Abschätzungen für Niederschlagsmengen aus Pollendaten sind bisher nur ansatzweise realisiert. Der Wasserverbrauch/-anspruch der Gewächse ist unter anderem von Temperatur, Luftfeuchte, Windexponiertheit und Länge der Vegetationsperiode abhängig und kann zudem standortbedingt über verfügbares Grundwasser gedeckt werden. Anhaltspunkte liefern gegenwärtige Niederschlagsmengen. So fallen im westlichen Mitteleuropa pro Jahr durchschnittlich 600–850 mm, in Ostmitteleuropa lediglich um 500–600 mm. In den Mittelgebirgslagen werden über 2000 mm, im Saale- oder Odertal weniger als 500 mm erreicht (HÄRDTLE et al. 2004).

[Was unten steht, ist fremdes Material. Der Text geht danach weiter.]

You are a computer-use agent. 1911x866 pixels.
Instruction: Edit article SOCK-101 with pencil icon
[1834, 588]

In Ökogrammen (Abb. 3.2) versucht man, das Einwirken bestimmter Umweltfaktoren auf die Vegetationsbedeckung im Konsens darzustellen.

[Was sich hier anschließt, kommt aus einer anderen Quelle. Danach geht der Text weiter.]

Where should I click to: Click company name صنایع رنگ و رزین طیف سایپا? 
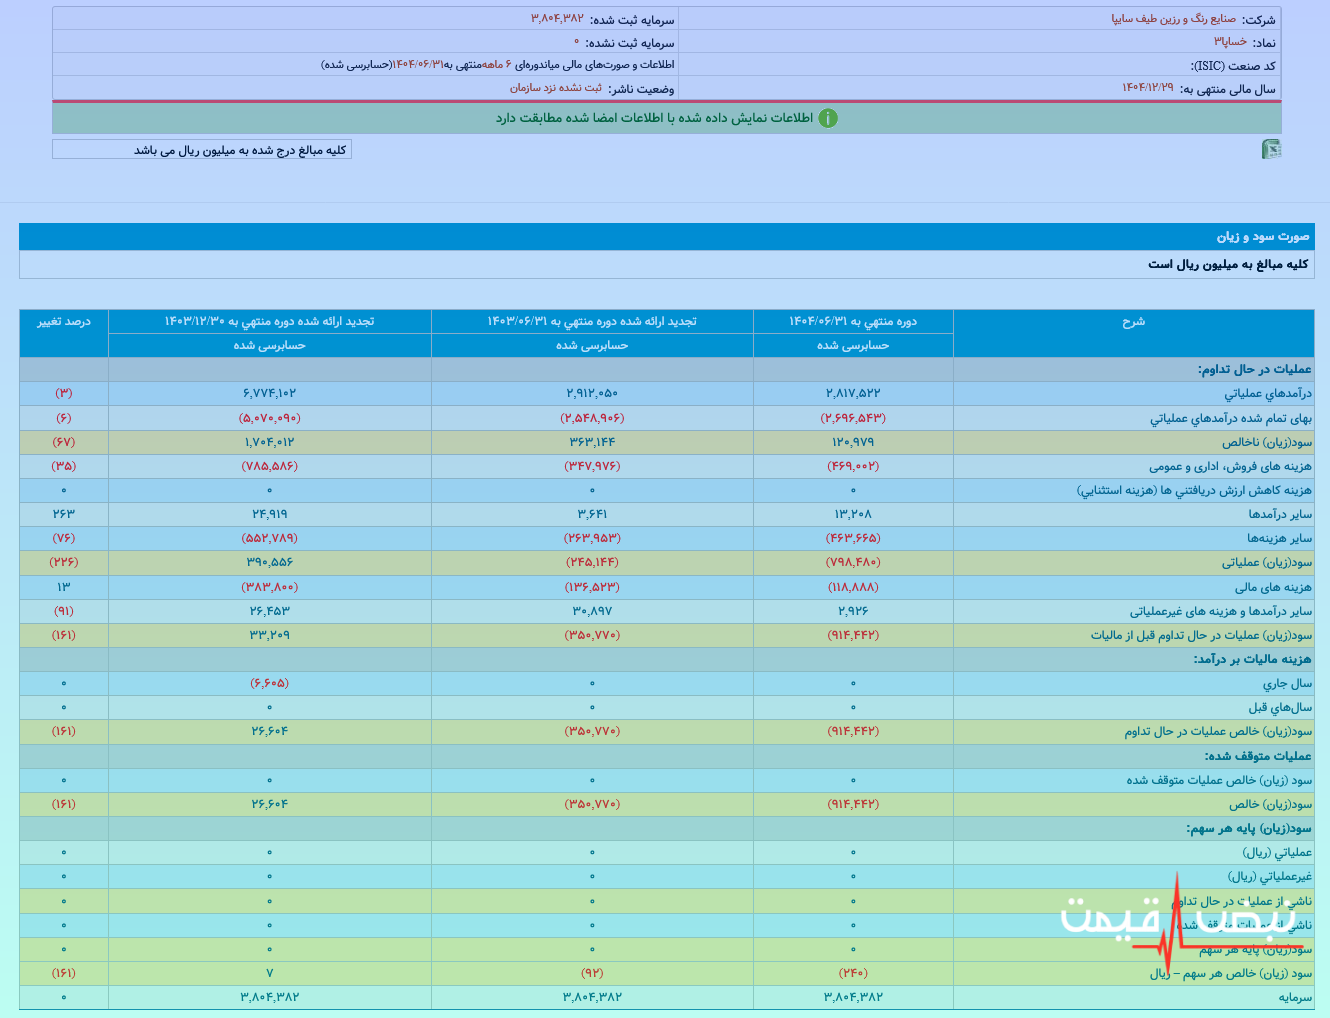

Auch wenn alle Ansprüche der verschiedenen Pflanzenarten scharf eingrenzbar wären, würden immer zwei Schwierigkeiten bei der Rekonstruktion vergangener Umweltbedingungen aus Pollendaten bleiben. Zum einen kann in der Praxis bei der lichtmikroskopischen Pollenbestimmung oft nur die Pflanzengattung erkannt werden, deren vorkommende Arten jedoch möglicherweise völlig verschiedene Ansprüche stellen. Makrofossile Hinterlassenschaften wie Blattreste, Holzreste oder Samen, welche eine Bestimmung der einzelnen Art erlauben, sollten daher den mikrofossilen Befund ergänzen. Prinzipiell problematisch ist zum anderen die Annahme, dass die Umweltansprüche einer Art heute und in der Vergangenheit gleich waren. So wird diskutiert, ob sich unsere heutige Rotbuche (Fagus sylvatica) erst im Quartär, gegebenenfalls sogar erst seit dem letzten Interglazial, der Eem-Warmzeit, als eigenständige Art mit neuen spezifischen Umweltanforderungen entwickelt hat (HUNTLEY & BIRKS 1983).

In Pollenzählungen werden nicht nur Baum-, sondern auch diverse Nichtbaumpollen sowie Sporen von Farnen und Moosen erfasst und zur Rekonstruktion der Vegetationsbedeckung beziehungsweise als Anzeiger von Umweltbedingungen mit herangezogen. So gelten Süß- und Sauer-/Riedgräser (Poaceae und Cyperaceae) als Offenland- beziehungsweise Vernässungsanzeiger. Die den Heidekrautgewächsen (Ericaceae) zugehörige Besenheide (Calluna) belegt saure, nährstoffarme Böden und waldfreie Flächen. Beifuß (Artemisia) gilt aufgrund seiner Kälteresistenz und seines hohen Lichtbedarfes als Indikator für Versteppung, ist aber auch als „Unkraut“ ein indirekter Anzeiger menschlicher Besiedlung. Direkter Anzeiger menschlicher Präsenz ist dagegen der Blütenstaub von Getreide. Dabei zählen Dinkel, Einkorn, Emmer und Weizen (sämtlich Triticum), Gerste (Hordeum), Hafer (Avena), Hirse (verschiede Gattungen) sowie Roggen (Secale) alle zur Familie der Süßgräser und sind pollenanalytisch nur aufwendig oder gar nicht zu unterscheiden, weshalb sie als Cerealien zusammengefasst werden.